■ Directions ■
Would you please transcribe, exactly as written, the lines of the entries below starting at the one that holds "Open the Price Monitor menu" and ending at the one that holds "Given: Open the settings", both included?

::::

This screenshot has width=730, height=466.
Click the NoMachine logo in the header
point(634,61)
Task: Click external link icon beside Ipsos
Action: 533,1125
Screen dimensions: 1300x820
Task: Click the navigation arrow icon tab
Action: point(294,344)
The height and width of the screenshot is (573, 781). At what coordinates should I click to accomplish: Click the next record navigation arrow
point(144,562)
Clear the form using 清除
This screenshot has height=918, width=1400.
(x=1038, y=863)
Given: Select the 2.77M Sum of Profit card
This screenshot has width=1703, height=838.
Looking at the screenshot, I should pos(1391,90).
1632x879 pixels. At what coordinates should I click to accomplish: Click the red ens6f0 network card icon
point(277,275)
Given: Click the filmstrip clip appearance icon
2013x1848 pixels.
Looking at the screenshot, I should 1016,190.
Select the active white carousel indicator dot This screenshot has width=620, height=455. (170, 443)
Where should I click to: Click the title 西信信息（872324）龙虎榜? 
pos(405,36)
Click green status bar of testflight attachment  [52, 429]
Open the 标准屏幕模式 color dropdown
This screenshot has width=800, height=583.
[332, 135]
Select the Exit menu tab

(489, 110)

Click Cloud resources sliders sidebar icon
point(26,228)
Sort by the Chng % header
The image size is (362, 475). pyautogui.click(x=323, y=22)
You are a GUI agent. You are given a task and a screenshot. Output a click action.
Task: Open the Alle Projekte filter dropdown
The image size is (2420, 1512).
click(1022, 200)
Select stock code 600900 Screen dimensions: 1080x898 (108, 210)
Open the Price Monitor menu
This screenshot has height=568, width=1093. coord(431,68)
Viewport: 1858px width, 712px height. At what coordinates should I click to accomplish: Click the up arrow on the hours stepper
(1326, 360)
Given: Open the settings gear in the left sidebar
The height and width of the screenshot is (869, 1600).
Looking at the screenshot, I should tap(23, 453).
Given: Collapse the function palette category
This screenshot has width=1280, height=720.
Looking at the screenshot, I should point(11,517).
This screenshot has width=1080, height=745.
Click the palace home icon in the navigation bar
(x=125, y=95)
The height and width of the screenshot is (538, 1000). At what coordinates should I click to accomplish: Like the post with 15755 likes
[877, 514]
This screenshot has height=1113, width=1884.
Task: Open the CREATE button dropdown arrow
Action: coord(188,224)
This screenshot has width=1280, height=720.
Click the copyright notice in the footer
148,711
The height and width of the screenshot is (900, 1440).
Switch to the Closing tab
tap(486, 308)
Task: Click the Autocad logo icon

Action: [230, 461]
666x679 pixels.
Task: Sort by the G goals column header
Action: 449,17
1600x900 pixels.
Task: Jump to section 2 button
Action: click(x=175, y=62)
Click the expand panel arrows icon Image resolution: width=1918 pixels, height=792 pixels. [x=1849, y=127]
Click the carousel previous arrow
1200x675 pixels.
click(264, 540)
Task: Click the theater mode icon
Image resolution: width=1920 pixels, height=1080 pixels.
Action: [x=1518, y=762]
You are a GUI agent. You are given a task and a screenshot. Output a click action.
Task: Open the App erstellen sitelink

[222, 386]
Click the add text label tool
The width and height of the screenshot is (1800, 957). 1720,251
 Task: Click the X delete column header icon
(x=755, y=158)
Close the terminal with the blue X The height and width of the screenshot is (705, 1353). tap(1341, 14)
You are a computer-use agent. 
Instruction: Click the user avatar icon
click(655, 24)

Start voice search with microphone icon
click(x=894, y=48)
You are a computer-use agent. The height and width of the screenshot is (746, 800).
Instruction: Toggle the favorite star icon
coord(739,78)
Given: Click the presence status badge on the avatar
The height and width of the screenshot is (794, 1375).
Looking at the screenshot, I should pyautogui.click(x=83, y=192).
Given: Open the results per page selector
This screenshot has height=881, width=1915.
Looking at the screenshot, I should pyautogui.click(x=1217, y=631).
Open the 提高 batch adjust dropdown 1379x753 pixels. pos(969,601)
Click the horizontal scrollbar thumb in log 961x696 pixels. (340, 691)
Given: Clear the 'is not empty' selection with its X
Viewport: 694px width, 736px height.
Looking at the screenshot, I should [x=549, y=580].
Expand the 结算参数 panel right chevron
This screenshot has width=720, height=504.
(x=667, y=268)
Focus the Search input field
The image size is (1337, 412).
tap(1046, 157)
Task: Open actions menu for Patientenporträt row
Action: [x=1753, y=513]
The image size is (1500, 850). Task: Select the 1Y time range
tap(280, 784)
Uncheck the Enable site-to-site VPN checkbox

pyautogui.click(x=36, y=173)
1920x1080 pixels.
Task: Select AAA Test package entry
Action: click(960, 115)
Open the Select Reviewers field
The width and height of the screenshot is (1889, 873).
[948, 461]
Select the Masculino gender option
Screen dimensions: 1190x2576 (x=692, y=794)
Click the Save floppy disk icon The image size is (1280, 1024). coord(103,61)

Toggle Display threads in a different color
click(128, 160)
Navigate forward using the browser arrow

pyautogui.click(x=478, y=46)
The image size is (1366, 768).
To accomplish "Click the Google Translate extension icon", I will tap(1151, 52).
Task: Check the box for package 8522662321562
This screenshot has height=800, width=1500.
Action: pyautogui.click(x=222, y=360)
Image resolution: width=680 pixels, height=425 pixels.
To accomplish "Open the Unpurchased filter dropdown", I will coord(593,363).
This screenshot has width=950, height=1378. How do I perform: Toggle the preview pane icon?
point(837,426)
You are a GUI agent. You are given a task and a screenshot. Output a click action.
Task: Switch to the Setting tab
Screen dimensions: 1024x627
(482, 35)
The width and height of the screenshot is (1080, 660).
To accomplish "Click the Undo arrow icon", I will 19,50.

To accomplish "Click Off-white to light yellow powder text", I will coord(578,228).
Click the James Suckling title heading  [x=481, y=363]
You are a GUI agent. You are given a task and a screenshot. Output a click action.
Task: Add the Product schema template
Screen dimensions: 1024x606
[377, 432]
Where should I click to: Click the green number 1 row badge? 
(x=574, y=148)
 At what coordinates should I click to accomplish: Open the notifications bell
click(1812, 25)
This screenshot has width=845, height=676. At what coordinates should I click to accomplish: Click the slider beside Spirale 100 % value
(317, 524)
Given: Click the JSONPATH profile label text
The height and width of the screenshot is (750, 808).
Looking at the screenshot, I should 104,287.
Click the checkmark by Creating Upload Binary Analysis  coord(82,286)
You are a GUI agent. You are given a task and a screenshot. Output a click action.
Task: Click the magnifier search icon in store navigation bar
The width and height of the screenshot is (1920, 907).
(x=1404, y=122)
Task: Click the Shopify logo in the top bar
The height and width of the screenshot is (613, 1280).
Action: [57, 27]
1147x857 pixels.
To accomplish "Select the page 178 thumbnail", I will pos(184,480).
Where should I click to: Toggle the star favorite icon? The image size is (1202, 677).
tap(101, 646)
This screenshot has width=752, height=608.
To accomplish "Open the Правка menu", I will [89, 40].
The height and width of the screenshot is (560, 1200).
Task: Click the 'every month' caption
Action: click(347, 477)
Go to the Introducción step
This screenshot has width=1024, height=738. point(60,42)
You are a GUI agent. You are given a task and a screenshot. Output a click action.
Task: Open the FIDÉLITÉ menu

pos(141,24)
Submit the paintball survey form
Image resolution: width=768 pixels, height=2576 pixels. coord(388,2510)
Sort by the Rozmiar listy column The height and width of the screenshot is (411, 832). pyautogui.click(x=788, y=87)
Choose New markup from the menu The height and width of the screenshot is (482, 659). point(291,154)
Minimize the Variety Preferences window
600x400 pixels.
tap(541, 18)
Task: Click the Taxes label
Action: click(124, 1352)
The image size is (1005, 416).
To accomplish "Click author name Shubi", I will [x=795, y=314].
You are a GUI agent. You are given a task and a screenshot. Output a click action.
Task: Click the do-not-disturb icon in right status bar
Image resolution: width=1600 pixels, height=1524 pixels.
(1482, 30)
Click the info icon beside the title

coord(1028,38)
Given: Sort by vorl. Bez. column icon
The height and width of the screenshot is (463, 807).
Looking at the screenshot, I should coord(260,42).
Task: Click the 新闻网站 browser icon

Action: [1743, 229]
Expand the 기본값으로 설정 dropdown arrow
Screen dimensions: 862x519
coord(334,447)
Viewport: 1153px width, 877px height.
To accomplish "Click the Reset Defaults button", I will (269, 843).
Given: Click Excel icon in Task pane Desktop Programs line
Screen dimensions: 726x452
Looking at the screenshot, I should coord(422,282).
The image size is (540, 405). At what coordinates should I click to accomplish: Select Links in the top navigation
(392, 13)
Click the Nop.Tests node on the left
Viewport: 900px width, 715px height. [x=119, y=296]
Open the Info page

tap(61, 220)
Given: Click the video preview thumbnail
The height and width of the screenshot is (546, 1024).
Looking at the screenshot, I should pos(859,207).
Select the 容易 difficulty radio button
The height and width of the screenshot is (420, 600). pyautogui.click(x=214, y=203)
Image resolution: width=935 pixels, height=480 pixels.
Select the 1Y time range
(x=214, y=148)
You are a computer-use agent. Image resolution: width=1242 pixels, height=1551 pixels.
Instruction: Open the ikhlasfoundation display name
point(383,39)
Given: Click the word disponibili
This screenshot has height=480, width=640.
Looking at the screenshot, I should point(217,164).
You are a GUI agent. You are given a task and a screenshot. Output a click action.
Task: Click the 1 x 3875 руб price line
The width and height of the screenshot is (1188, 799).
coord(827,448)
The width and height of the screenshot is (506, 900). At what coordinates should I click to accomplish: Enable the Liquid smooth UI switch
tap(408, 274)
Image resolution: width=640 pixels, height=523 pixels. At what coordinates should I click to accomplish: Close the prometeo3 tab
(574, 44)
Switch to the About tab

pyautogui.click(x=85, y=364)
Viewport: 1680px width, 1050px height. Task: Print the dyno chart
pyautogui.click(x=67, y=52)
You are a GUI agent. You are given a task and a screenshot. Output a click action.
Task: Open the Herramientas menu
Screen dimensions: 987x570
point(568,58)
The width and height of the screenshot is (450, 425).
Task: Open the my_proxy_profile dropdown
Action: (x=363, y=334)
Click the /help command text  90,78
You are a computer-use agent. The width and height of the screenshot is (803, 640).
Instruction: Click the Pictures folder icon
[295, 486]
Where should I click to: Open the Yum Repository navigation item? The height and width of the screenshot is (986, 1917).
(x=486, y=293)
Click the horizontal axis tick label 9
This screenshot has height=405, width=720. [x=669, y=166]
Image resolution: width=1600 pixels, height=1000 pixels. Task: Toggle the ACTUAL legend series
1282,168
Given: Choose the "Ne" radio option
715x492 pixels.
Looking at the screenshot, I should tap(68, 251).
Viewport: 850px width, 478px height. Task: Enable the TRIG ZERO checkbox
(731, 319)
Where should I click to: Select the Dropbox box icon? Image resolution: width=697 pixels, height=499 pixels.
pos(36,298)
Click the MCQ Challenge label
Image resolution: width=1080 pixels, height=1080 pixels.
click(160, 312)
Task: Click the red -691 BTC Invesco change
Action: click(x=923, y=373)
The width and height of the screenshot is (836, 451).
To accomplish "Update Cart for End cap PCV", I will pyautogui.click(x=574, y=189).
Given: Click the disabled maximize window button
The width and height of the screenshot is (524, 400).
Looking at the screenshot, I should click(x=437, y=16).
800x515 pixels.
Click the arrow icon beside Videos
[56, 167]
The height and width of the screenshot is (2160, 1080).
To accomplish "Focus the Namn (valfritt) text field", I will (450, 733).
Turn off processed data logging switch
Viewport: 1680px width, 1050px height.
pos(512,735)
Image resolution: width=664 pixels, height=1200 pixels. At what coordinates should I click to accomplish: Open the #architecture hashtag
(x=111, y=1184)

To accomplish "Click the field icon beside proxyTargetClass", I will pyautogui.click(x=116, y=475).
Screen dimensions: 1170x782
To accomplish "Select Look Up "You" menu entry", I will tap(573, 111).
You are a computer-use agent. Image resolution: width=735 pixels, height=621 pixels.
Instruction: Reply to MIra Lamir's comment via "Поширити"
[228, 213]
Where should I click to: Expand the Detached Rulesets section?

::::

■ Worked solution ■
Open the Price Monitor menu
This screenshot has height=568, width=1093. coord(431,68)
Viewport: 1858px width, 712px height. At what coordinates should I click to accomplish: Click the up arrow on the hours stepper
(1326, 360)
Given: Open the settings gear in the left sidebar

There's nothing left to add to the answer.